Les journalistes, quant à eux, se préoccupent moins de faire une veille au sens large, mais s’occupent plutôt de faire la veille dans leur champ ou sous-champ de couverture assigné. Dans le cas des journalistes surnuméraires qui n’occupent jamais le même siège, ils développent plutôt des pratiques de recherche au cas par cas, c’est-à-dire qu’avant d’écrire sur un sujet donné ils font une veille spécifique. Précisons que durant la deuxième journée d’observation, nous avons suivi plus spécifiquement deux journalistes surnuméraires (Jour01, Jour02), ce qui nous a permis non seulement d’observer le travail, mais également de poser quelques questions en situation. De plus, cette journée d’observation plus ciblée nous a permis ensuite de questionner plus précisément ces participants lors d’entretiens semi- directifs, ce qui s’est révélé fort utile pour comprendre les pratiques de veille de ces journalistes surnuméraires qui, comme nous l’évoquions en début de paragraphe, exercent une couverture de divers sujets, selon les besoins de l’organisation. D’abord, ces journalistes reçoivent généralement une assignation du chef de nouvelles ou du directeur de l’information. Il s’agit souvent d’un suivi d’une nouvelle qui a déjà fait l’actualité. Au fil des jours, nous avons noté ces quelques demandes : « Peux-tu aller voir s’il y a un suivi à faire ? », « Va voir s’il y a un angle qui n’a pas été couvert. », « Est-ce qu’il y a du nouveau de ce côté- là ? ». Le plus souvent, le journaliste surnuméraire qui reçoit cette demande n’est pas celui qui a sorti la ou les nouvelles précédentes et il ne connaît que très peu le sujet. Il fouille alors Internet pour rapidement être au fait du dossier : recensement sommaire des angles couverts par les autres producteurs médiatiques, des points de vue des différents acteurs qui se sont exprimés et réactions du public. Le but est de se mettre en phase avec les autres, pour ensuite pouvoir offrir quelque chose de différent et proposer un contenu à valeur ajoutée : trouver un nouvel angle, faire intervenir un acteur qui ne s’est pas exprimé, montrer les réactions du public, etc. Il peut arriver également que le journaliste se voie assigner une thématique plus

large, dans laquelle il devra trouver des sujets dignes d’intérêt. Un des deux journalistes m’explique :

[le directeur] m’a demandé de trouver un sujet voyage, parce qu’à ce temps-ci de l’année, les gens partent dans le Sud. Alors je cherche sur Internet pour voir s’il y aurait des tendances, des problèmes, dans ce domaine-là. Je regarde sur TripAdvisor, surtout pour les commentaires. Les sites des agences de voyages au cas où il y aurait des nouveautés. Je vais aussi regarder des revues américaines, parce qu’elles parlent souvent des grandes tendances, alors on pourrait faire un suivi local. Je vais peut-être aussi regarder Pinterest ou lire des commentaires de voyageurs sur les médias sociaux pour voir s’il y a un problème quelque part (Jour02).
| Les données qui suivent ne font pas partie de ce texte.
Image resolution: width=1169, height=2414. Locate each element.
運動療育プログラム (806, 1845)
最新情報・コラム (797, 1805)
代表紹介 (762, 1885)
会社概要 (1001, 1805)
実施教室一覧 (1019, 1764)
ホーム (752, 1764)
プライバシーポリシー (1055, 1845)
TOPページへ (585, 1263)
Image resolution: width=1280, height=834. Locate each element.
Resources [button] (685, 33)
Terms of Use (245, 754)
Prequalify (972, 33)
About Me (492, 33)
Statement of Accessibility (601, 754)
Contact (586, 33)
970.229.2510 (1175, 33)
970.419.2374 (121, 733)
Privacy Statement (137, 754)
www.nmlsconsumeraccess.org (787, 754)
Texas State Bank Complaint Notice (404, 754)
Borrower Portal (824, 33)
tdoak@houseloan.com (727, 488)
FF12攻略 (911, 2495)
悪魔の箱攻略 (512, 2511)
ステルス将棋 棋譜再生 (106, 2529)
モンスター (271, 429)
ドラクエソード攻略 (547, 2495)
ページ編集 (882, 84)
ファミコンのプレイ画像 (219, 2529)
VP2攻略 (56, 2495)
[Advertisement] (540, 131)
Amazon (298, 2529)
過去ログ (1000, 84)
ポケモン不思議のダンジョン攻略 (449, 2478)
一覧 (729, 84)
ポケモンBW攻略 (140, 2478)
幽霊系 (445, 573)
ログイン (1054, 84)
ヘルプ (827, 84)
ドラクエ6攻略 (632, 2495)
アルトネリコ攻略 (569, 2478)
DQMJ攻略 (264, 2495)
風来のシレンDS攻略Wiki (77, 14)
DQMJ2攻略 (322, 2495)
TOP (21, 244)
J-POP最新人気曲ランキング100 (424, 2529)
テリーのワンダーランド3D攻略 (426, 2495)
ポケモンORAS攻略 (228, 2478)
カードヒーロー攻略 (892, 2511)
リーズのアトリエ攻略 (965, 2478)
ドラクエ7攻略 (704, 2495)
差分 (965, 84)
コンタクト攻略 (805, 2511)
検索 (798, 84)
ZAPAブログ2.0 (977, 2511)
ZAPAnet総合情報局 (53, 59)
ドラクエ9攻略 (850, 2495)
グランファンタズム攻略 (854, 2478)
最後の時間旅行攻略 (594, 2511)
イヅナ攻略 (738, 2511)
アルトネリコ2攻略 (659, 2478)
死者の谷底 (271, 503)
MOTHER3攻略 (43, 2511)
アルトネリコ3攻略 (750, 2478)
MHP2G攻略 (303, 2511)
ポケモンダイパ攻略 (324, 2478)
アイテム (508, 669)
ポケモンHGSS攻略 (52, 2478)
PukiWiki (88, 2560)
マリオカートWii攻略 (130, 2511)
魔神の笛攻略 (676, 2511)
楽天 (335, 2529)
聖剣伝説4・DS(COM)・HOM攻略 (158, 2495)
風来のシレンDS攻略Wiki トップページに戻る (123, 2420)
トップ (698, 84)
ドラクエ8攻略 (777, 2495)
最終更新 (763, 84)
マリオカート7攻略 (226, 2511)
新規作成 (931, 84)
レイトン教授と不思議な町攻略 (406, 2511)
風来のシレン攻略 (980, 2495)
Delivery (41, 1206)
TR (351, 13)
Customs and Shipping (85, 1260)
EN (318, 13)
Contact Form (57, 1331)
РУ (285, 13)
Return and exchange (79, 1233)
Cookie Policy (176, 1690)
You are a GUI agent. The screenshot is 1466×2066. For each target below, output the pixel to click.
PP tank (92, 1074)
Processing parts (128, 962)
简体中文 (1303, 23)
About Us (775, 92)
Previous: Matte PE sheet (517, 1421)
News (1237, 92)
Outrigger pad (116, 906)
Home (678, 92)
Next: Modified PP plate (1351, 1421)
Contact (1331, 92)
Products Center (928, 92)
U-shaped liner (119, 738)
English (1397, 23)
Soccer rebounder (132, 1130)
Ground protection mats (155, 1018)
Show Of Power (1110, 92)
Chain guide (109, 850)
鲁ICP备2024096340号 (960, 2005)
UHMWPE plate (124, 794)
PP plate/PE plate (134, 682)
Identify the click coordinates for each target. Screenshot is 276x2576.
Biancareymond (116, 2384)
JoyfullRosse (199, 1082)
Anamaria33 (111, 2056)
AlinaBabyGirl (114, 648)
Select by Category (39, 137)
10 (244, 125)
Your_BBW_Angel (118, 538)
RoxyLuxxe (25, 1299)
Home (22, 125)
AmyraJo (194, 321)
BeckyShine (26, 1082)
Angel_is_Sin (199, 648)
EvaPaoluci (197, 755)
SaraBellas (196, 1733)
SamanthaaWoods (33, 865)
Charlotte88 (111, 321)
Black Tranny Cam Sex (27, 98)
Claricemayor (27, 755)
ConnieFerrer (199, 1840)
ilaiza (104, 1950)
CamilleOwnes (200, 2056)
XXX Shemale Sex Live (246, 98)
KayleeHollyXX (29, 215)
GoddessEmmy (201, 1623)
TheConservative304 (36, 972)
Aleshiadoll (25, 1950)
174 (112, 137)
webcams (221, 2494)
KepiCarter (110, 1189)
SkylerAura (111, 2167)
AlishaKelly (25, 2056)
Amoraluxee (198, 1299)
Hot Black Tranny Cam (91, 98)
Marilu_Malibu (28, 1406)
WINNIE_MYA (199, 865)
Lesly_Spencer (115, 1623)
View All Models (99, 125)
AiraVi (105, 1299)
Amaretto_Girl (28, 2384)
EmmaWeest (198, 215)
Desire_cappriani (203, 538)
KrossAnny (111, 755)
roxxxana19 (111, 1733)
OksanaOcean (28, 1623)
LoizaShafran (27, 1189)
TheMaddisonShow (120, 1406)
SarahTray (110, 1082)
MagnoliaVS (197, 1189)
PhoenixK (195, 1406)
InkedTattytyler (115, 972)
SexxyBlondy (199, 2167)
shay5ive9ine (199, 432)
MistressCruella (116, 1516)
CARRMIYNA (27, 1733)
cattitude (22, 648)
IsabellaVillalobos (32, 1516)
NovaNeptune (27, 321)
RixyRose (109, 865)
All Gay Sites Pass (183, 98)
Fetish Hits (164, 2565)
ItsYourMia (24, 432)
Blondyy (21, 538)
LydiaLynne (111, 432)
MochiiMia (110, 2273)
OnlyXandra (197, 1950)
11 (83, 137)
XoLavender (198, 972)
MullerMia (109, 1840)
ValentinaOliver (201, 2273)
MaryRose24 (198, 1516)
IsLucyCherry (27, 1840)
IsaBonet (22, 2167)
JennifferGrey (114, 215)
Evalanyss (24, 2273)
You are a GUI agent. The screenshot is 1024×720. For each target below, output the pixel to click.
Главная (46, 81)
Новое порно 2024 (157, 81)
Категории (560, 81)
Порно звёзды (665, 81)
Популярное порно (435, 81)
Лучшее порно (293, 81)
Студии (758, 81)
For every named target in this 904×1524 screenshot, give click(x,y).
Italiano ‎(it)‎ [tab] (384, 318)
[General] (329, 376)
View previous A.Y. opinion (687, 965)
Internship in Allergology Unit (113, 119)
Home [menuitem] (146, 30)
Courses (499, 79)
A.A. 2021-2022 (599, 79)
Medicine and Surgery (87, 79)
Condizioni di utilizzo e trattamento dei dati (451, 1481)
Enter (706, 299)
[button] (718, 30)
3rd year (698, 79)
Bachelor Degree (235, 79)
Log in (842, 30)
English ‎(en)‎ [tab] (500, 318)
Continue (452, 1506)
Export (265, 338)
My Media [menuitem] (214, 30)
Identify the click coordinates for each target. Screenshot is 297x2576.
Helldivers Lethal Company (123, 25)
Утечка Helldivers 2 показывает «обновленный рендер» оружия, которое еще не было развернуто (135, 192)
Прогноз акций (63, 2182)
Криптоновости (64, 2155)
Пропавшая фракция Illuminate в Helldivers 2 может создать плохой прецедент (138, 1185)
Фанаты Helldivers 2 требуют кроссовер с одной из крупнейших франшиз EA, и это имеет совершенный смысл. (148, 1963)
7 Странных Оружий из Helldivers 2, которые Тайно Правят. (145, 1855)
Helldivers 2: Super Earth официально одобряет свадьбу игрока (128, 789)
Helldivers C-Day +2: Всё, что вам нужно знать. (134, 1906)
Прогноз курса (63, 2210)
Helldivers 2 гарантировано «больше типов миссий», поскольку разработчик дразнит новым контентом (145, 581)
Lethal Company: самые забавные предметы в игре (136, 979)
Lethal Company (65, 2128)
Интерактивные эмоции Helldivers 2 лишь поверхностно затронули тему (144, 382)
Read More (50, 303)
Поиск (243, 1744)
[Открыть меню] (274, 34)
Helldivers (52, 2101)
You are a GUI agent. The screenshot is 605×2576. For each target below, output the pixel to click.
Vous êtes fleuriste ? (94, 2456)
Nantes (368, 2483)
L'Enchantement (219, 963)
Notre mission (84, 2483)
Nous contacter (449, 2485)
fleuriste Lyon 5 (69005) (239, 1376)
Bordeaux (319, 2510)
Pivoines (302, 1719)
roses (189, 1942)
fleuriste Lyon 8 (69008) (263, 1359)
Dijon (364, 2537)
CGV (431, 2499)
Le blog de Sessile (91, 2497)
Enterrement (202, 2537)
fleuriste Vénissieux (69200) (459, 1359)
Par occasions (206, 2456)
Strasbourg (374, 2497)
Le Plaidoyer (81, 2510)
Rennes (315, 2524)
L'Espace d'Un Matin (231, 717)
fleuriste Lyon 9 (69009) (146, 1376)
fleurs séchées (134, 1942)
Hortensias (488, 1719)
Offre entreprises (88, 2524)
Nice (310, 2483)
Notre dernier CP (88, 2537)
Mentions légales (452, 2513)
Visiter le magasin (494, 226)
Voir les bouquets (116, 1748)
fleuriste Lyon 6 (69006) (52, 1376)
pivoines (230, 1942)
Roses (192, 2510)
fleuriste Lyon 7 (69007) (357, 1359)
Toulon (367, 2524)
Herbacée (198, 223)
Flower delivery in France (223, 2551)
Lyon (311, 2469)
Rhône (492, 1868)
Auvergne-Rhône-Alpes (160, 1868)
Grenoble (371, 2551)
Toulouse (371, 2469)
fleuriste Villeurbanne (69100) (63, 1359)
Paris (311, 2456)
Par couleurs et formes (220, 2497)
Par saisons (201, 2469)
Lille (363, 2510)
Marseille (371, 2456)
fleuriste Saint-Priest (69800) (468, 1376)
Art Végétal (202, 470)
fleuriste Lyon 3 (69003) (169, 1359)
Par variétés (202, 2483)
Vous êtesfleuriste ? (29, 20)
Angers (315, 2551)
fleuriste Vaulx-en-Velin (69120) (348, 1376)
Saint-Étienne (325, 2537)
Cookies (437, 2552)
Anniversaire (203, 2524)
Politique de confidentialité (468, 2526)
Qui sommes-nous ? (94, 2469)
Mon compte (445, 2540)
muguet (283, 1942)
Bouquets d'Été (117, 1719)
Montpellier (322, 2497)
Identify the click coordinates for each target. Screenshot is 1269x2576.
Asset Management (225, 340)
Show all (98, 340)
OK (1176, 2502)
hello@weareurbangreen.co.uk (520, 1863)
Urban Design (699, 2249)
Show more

Cette veille médiatique est très ciblée et elle se fait au même moment que la collecte d’information, contrairement aux pratiques de veille plus assidues qui sont davantage liées à un journalisme d’actualité à chaud. En effet, les journalistes qui couvrent des sujets moins à chaud font une veille moins assidue et moins large. C’est le cas notamment des journalistes qui travaillent dans des secteurs plus décalés de l’actualité comme les arts (Jour07, Jour13), les dossiers thématiques (Jour05), la mode, la décoration et le style de vie (Jour01, Jour02). Ceux-ci font plutôt une veille thématique moins intensive – c’est-à-dire qu’elle est moins concentrée sur une brève période, bien qu’elle reste régulière – des médias, des institutions, des organismes et des entreprises qui produisent des informations dans ce secteur.